Question

A particle performs S.H.M. from the mean position. Its amplitude is \( A \) and total energy is \( E \). At a particular instant its kinetic energy is \( \frac{3E}{4} \). The displacement of the particle at that instant is

• A. \( A \)
• B. \( \frac{A}{8} \)
• C. \( \frac{A}{4} \)
• D. \( \frac{A}{2} \)

Hint:

In S.H.M., the sum of the kinetic and potential energies is always constant. If you know the kinetic energy at a certain point, you can calculate the displacement using energy conservation.

Answer 1

The Correct Option is D

Step 1: Understanding the energy in S.H.M.
In simple harmonic motion (S.H.M.), the total mechanical energy is the sum of the kinetic energy and potential energy. The total energy \( E \) is constant and is given by: \[ E = \frac{1}{2} m \omega^2 A^2 \] where \( A \) is the amplitude. At any point during the motion, the kinetic energy is given by: \[ K.E. = \frac{1}{2} m \omega^2 (A^2 - x^2) \] where \( x \) is the displacement from the mean position.

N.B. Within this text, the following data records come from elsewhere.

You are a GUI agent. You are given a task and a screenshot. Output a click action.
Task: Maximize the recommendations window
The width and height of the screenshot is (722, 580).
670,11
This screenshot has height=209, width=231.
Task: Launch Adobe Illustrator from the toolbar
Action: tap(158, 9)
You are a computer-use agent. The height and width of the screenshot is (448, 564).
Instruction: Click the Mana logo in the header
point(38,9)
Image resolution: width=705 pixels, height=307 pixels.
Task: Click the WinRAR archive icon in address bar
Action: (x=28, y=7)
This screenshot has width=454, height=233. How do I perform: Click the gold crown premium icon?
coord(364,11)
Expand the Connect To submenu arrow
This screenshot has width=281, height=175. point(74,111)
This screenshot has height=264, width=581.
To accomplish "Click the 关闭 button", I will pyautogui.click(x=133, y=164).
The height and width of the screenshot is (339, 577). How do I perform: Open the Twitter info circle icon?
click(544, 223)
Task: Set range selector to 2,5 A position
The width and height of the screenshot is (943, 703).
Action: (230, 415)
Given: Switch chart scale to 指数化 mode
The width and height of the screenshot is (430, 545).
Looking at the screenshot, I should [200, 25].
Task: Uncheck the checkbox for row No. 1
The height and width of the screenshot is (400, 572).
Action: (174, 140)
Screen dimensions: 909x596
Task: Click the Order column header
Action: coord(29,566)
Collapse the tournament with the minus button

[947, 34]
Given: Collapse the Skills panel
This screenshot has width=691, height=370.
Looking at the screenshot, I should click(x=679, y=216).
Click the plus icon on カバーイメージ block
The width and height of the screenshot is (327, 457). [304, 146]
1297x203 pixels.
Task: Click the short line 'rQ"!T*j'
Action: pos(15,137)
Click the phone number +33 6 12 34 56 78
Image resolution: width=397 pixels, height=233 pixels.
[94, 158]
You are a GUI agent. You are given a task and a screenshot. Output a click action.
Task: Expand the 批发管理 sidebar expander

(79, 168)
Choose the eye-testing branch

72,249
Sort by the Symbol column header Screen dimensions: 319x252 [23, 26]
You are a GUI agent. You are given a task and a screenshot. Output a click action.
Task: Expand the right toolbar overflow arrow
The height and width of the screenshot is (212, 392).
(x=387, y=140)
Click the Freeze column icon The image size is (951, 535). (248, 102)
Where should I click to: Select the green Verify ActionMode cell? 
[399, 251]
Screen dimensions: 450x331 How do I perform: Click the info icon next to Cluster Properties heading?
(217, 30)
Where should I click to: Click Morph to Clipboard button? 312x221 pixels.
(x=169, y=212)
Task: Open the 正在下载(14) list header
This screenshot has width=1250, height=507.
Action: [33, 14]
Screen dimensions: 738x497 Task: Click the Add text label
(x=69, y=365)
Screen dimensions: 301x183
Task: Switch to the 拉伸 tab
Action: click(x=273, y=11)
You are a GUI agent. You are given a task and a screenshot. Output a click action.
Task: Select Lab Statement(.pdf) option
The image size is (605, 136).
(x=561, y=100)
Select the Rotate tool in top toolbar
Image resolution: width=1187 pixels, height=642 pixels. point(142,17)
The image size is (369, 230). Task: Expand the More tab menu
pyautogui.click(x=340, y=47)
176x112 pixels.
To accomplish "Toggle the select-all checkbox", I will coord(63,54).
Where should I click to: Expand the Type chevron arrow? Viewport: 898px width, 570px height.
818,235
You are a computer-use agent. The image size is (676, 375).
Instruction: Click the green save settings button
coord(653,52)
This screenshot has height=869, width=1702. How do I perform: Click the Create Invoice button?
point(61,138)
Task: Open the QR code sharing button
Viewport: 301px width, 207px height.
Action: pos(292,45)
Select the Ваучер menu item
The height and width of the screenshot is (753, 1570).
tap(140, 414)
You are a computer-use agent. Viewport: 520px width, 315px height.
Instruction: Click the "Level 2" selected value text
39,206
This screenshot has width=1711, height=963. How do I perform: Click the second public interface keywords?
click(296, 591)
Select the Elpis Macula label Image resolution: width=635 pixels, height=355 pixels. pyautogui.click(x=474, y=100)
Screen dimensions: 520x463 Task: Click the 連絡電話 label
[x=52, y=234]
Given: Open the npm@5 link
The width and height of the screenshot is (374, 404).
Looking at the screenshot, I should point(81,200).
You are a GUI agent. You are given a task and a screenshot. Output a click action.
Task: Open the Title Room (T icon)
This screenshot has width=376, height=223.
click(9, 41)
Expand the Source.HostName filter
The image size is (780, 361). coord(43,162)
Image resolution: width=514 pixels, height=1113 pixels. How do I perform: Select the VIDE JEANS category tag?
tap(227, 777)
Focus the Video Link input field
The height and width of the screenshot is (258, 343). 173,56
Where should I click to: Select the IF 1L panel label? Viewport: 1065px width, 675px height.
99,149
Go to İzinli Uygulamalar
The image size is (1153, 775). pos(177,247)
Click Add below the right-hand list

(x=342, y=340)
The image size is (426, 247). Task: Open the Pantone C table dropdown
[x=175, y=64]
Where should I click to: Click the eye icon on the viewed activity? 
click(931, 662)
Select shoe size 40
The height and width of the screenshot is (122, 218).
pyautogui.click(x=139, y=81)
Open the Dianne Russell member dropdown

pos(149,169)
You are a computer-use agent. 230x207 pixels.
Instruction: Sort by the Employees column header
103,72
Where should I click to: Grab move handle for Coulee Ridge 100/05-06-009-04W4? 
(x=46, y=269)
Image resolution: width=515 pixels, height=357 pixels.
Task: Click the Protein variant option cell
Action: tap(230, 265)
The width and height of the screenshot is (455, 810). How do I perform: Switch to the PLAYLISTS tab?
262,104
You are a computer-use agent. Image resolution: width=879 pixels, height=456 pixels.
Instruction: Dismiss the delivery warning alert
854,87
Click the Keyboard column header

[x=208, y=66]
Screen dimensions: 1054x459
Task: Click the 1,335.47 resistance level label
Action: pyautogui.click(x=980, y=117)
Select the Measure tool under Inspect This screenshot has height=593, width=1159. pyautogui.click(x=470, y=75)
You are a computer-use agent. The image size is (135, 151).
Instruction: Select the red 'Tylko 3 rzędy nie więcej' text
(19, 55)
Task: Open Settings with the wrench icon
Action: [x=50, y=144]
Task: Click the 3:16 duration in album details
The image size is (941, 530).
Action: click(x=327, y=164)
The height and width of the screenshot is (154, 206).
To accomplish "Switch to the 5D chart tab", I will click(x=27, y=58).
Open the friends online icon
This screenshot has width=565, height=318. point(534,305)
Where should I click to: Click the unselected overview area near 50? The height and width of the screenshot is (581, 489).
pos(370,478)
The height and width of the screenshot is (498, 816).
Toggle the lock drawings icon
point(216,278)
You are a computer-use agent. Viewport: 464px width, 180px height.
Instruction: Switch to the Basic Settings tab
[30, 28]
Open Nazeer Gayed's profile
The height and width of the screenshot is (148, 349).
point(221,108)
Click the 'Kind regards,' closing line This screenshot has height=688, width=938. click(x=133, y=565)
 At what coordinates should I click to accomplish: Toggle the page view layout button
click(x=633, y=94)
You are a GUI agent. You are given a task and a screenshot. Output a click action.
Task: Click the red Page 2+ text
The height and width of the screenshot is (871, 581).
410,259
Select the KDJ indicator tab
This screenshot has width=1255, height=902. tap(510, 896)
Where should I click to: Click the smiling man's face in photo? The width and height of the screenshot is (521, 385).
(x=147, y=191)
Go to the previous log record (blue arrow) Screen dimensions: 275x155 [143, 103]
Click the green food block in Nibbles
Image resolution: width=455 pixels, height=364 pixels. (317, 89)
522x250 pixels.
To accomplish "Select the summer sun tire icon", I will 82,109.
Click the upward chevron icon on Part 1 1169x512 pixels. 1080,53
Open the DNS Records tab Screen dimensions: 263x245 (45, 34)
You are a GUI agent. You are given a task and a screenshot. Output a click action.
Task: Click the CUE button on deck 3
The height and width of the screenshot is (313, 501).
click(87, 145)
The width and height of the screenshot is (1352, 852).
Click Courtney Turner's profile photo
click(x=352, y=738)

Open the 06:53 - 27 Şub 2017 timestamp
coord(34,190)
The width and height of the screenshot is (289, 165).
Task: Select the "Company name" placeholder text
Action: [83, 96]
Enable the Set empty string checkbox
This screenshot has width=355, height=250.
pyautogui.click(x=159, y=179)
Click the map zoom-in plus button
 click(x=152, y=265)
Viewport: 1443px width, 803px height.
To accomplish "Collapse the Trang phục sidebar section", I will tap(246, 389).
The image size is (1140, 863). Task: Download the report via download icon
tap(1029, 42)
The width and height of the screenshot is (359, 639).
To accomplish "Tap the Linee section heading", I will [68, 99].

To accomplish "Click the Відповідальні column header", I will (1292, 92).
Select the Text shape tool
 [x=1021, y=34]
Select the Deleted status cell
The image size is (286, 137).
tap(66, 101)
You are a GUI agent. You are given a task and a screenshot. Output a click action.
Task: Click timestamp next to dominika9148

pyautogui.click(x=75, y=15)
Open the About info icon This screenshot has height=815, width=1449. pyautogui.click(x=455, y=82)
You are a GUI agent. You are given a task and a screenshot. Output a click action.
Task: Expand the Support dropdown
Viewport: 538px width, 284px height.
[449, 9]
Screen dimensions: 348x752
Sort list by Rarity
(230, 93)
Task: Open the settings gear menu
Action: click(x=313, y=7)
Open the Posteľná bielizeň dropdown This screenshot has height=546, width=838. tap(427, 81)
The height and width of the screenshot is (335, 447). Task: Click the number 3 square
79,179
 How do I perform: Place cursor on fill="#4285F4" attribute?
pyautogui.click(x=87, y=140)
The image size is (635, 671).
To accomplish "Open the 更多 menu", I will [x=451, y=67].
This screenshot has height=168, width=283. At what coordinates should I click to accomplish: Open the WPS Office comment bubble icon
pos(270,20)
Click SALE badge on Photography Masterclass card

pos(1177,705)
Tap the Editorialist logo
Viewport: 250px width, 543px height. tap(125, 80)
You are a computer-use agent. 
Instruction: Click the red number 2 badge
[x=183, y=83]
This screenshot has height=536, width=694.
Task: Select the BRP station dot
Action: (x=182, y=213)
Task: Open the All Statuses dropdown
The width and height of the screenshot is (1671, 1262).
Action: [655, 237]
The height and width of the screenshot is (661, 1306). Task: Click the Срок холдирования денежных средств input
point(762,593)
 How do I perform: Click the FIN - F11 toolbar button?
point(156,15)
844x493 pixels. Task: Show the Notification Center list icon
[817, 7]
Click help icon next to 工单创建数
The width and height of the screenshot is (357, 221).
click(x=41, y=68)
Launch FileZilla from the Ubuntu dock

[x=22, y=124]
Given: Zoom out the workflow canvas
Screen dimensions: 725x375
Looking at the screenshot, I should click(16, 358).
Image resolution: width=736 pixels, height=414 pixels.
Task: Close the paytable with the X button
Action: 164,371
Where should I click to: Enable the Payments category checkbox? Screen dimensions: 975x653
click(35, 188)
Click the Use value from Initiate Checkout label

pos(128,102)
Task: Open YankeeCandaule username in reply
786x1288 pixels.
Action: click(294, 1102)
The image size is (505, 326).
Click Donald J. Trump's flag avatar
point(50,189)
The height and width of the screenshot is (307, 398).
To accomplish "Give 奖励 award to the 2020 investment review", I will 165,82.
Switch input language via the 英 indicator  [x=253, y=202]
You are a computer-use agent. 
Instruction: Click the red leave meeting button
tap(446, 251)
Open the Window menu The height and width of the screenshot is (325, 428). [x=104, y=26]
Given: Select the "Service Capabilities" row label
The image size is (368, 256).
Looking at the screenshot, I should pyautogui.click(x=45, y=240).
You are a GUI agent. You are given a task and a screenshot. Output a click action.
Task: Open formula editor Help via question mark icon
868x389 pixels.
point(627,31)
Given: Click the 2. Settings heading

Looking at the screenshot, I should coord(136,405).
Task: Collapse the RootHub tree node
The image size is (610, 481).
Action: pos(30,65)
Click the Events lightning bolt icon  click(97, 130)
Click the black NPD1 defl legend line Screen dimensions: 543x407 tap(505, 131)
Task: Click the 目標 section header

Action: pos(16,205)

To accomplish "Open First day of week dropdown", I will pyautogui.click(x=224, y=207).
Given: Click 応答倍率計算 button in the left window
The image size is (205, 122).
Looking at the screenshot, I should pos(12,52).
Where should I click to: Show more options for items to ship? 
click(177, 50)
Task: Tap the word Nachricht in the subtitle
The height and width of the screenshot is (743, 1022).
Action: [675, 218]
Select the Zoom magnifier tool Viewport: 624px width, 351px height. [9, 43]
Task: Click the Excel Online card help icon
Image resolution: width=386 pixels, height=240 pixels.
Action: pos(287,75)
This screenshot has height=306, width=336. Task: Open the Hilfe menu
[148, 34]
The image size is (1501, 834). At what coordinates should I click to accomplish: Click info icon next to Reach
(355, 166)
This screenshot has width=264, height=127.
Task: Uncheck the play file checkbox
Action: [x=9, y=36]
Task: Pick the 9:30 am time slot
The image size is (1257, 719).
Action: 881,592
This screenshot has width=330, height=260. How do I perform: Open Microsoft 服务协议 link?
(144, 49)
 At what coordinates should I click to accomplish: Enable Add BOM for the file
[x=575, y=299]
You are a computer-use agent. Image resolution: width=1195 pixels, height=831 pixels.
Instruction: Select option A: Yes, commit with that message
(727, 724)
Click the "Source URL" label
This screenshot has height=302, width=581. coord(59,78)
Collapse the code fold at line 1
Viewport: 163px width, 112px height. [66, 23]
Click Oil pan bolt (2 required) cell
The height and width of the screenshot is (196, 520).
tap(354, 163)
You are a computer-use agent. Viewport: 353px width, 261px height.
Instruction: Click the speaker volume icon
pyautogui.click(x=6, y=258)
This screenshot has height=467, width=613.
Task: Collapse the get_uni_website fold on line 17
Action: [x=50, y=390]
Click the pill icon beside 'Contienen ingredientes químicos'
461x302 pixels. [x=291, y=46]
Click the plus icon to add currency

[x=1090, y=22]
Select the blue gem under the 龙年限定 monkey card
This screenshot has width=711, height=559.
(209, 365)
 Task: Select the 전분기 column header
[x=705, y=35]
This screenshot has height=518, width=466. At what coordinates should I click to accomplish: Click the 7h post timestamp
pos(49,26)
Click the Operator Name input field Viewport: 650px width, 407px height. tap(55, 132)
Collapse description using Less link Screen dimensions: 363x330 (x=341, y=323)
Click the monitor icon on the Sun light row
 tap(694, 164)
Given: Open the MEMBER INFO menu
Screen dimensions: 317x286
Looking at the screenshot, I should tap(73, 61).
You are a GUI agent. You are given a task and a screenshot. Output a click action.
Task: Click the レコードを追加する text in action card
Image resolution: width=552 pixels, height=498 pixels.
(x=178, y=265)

Step 2: Using the given information.
It is given that the kinetic energy at a particular instant is \( \frac{3E}{4} \), so: \[ \frac{3}{4} E = \frac{1}{2} m \omega^2 (A^2 - x^2) \] Since \( E = \frac{1}{2} m \omega^2 A^2 \), substituting this in, we get: \[ \frac{3}{4} \times \frac{1}{2} m \omega^2 A^2 = \frac{1}{2} m \omega^2 (A^2 - x^2) \] Simplifying: \[ \frac{3}{4} A^2 = A^2 - x^2 \] \[ x^2 = \frac{A^2}{4} \] \[ x = \frac{A}{2} \] Step 3: Conclusion.
Thus, the displacement of the particle at that instant is \( \frac{A}{2} \), which is option (D).